··· Records for the exercise

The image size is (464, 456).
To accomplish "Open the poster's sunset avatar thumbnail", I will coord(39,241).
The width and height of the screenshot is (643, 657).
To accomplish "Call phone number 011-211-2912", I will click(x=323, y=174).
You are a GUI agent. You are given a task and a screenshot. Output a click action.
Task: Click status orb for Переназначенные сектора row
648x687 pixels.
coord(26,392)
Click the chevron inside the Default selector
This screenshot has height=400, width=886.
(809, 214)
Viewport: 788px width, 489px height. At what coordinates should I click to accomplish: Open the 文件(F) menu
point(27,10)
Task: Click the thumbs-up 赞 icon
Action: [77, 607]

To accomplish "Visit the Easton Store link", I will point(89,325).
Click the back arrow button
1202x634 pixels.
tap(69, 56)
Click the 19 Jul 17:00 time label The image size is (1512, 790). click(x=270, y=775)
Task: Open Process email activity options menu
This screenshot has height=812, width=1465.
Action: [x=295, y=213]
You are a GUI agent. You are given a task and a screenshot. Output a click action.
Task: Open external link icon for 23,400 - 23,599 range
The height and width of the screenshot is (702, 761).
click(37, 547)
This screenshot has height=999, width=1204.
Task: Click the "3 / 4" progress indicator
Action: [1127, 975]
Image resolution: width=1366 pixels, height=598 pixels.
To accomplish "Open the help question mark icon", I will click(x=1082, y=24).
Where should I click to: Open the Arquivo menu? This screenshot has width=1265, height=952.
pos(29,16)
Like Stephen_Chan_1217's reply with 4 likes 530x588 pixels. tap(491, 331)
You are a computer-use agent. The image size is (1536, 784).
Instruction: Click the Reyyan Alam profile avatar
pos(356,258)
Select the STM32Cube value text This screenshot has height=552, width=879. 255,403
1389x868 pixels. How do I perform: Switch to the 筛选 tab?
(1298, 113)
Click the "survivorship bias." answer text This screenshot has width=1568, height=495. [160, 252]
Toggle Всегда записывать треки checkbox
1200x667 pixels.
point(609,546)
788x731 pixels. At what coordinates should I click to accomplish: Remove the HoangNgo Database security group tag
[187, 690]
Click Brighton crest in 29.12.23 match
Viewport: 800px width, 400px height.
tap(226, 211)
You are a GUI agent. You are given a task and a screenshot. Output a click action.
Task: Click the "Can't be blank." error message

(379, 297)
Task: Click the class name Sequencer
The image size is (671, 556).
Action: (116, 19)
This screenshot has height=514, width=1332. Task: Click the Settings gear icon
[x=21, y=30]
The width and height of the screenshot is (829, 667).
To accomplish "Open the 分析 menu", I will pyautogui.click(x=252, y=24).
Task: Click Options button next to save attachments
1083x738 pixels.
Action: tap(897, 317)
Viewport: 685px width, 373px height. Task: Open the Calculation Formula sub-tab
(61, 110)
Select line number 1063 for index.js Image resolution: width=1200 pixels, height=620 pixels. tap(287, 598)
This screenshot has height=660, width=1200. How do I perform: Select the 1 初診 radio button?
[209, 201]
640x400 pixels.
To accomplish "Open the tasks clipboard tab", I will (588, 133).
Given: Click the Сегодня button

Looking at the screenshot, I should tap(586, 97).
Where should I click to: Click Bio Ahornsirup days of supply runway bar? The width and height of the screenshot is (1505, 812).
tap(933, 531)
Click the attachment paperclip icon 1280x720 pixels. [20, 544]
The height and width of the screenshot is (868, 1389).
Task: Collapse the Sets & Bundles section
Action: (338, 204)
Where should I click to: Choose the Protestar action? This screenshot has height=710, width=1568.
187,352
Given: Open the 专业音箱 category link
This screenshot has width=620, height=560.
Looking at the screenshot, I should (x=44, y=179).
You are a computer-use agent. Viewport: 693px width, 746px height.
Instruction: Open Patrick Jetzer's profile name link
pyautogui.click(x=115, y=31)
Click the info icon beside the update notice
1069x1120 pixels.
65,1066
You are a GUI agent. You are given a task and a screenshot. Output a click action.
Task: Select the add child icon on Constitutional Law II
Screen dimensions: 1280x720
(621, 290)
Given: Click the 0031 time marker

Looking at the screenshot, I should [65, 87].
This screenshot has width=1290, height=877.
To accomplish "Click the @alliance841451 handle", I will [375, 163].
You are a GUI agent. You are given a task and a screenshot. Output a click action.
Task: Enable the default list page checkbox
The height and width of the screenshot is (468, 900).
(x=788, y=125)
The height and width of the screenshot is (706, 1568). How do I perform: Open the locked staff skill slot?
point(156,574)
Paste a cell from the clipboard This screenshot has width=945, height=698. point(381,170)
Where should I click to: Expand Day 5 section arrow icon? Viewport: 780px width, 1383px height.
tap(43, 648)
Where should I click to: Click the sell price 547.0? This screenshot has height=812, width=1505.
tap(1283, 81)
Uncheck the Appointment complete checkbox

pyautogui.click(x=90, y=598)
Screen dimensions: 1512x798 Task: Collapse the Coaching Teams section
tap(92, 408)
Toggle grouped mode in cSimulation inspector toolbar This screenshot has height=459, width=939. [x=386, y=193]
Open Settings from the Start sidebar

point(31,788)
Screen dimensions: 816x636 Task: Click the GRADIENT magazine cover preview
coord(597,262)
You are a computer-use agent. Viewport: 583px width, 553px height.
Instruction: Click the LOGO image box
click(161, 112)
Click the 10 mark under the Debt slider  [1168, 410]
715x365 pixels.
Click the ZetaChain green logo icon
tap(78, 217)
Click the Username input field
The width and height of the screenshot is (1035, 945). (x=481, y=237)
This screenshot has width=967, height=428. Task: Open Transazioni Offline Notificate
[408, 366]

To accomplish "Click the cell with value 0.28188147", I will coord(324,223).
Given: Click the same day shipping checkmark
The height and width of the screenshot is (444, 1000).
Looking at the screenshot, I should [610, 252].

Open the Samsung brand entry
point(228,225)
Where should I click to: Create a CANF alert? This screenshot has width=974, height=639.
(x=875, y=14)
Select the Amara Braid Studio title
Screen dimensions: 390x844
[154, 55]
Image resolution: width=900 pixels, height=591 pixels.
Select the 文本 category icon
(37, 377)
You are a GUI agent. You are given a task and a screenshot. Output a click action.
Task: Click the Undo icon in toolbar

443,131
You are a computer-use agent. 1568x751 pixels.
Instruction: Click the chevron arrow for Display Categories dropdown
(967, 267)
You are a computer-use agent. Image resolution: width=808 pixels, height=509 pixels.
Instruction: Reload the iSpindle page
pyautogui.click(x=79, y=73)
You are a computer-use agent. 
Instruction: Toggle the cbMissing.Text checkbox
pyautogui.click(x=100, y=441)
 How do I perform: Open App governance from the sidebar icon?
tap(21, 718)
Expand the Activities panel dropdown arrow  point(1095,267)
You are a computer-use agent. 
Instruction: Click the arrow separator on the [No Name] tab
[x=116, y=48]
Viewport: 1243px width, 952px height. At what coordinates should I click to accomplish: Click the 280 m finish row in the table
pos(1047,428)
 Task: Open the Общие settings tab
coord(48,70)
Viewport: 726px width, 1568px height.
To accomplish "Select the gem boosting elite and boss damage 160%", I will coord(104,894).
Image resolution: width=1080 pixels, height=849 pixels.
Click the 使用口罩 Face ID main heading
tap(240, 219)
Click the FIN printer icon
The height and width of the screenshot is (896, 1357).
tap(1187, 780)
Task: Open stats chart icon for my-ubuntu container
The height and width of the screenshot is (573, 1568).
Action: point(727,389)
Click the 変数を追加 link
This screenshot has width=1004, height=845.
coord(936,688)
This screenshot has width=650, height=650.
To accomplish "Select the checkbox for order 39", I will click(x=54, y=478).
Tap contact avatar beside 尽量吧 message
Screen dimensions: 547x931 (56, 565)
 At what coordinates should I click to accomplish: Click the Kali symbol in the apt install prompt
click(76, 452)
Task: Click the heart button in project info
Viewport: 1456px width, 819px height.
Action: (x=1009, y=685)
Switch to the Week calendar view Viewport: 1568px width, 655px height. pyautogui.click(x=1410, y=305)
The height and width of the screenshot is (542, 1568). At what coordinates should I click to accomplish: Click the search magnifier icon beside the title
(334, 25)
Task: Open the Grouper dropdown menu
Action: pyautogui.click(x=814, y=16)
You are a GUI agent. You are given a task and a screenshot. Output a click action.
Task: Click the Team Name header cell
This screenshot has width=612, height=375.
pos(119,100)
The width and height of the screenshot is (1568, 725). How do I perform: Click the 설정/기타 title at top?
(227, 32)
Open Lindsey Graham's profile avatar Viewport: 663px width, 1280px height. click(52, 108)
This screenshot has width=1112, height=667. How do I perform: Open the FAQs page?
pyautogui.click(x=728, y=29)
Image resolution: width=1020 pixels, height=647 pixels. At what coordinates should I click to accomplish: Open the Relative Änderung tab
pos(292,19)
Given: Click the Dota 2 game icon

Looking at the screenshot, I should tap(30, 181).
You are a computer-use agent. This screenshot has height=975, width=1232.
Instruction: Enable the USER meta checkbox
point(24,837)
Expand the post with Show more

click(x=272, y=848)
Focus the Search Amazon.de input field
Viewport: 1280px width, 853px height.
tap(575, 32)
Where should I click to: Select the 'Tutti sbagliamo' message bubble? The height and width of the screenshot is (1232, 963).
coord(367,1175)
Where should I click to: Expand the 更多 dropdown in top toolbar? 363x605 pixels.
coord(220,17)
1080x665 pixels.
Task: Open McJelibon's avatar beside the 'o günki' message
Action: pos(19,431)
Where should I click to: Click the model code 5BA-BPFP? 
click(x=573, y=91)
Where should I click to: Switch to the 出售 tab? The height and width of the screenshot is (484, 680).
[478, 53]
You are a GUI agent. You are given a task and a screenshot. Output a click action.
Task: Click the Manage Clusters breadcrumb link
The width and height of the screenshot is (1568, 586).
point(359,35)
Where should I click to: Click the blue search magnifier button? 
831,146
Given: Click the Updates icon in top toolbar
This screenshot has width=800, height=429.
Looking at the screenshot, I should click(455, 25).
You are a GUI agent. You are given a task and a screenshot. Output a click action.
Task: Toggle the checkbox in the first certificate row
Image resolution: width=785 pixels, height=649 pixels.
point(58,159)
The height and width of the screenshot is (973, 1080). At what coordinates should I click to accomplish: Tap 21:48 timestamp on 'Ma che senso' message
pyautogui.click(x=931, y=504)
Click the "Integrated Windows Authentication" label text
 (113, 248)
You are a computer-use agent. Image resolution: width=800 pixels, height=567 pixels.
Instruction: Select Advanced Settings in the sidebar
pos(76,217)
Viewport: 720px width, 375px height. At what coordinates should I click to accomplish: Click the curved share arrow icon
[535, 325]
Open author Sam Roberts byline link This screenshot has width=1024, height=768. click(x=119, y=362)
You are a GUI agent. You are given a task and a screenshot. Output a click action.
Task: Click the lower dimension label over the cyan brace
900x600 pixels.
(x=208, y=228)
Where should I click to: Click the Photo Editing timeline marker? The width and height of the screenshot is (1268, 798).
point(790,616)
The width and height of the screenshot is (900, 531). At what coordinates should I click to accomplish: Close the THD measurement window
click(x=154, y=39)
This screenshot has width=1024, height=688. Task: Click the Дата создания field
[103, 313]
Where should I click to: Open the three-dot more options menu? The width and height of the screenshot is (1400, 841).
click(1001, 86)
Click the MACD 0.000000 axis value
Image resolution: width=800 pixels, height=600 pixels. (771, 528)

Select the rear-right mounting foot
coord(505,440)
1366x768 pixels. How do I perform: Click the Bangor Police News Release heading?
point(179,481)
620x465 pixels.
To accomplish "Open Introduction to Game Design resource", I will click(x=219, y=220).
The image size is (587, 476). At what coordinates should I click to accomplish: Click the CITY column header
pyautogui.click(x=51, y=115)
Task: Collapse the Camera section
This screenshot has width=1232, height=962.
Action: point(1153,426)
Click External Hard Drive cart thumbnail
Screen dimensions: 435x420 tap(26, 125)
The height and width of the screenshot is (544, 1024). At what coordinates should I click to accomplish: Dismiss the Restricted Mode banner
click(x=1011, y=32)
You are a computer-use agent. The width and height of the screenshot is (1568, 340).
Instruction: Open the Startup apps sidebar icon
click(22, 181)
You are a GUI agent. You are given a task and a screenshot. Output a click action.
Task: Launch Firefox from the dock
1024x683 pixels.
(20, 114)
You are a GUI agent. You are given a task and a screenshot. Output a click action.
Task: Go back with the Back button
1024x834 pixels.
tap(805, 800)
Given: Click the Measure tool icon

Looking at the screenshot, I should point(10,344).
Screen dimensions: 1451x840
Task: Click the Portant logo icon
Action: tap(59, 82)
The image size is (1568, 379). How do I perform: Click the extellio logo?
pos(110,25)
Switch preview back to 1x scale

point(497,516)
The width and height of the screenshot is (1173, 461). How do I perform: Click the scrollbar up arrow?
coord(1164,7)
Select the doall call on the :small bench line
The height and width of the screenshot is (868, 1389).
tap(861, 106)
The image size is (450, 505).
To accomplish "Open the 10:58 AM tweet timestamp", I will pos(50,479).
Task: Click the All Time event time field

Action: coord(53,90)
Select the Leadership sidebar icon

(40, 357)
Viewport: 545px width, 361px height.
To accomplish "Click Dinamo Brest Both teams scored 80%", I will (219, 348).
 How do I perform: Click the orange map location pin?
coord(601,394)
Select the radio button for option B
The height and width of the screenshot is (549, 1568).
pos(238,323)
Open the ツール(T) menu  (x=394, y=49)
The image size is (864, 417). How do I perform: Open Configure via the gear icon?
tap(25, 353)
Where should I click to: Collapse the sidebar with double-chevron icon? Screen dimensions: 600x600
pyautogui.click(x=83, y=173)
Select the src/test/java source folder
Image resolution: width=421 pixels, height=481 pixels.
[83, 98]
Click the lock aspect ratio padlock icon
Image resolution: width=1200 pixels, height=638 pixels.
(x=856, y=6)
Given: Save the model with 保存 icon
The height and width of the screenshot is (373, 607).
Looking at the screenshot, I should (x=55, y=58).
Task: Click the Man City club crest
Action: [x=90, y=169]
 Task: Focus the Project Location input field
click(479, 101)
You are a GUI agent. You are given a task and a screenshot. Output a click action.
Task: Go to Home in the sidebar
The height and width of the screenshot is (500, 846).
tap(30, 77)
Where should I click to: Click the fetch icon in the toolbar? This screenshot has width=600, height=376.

······

§ Task instructions
When the line with "Task: Open the Общие settings tab" is reached in the data above, begin copying, and stop after the line with "Switch to the Week"; copy each line exactly, both ends included.

§ Output
 Task: Open the Общие settings tab
coord(48,70)
Viewport: 726px width, 1568px height.
To accomplish "Select the gem boosting elite and boss damage 160%", I will coord(104,894).
Image resolution: width=1080 pixels, height=849 pixels.
Click the 使用口罩 Face ID main heading
tap(240, 219)
Click the FIN printer icon
The height and width of the screenshot is (896, 1357).
tap(1187, 780)
Task: Open stats chart icon for my-ubuntu container
The height and width of the screenshot is (573, 1568).
Action: point(727,389)
Click the 変数を追加 link
This screenshot has width=1004, height=845.
coord(936,688)
This screenshot has width=650, height=650.
To accomplish "Select the checkbox for order 39", I will click(x=54, y=478).
Tap contact avatar beside 尽量吧 message
Screen dimensions: 547x931 (56, 565)
 At what coordinates should I click to accomplish: Click the Kali symbol in the apt install prompt
click(76, 452)
Task: Click the heart button in project info
Viewport: 1456px width, 819px height.
Action: (x=1009, y=685)
Switch to the Week calendar view Viewport: 1568px width, 655px height. pyautogui.click(x=1410, y=305)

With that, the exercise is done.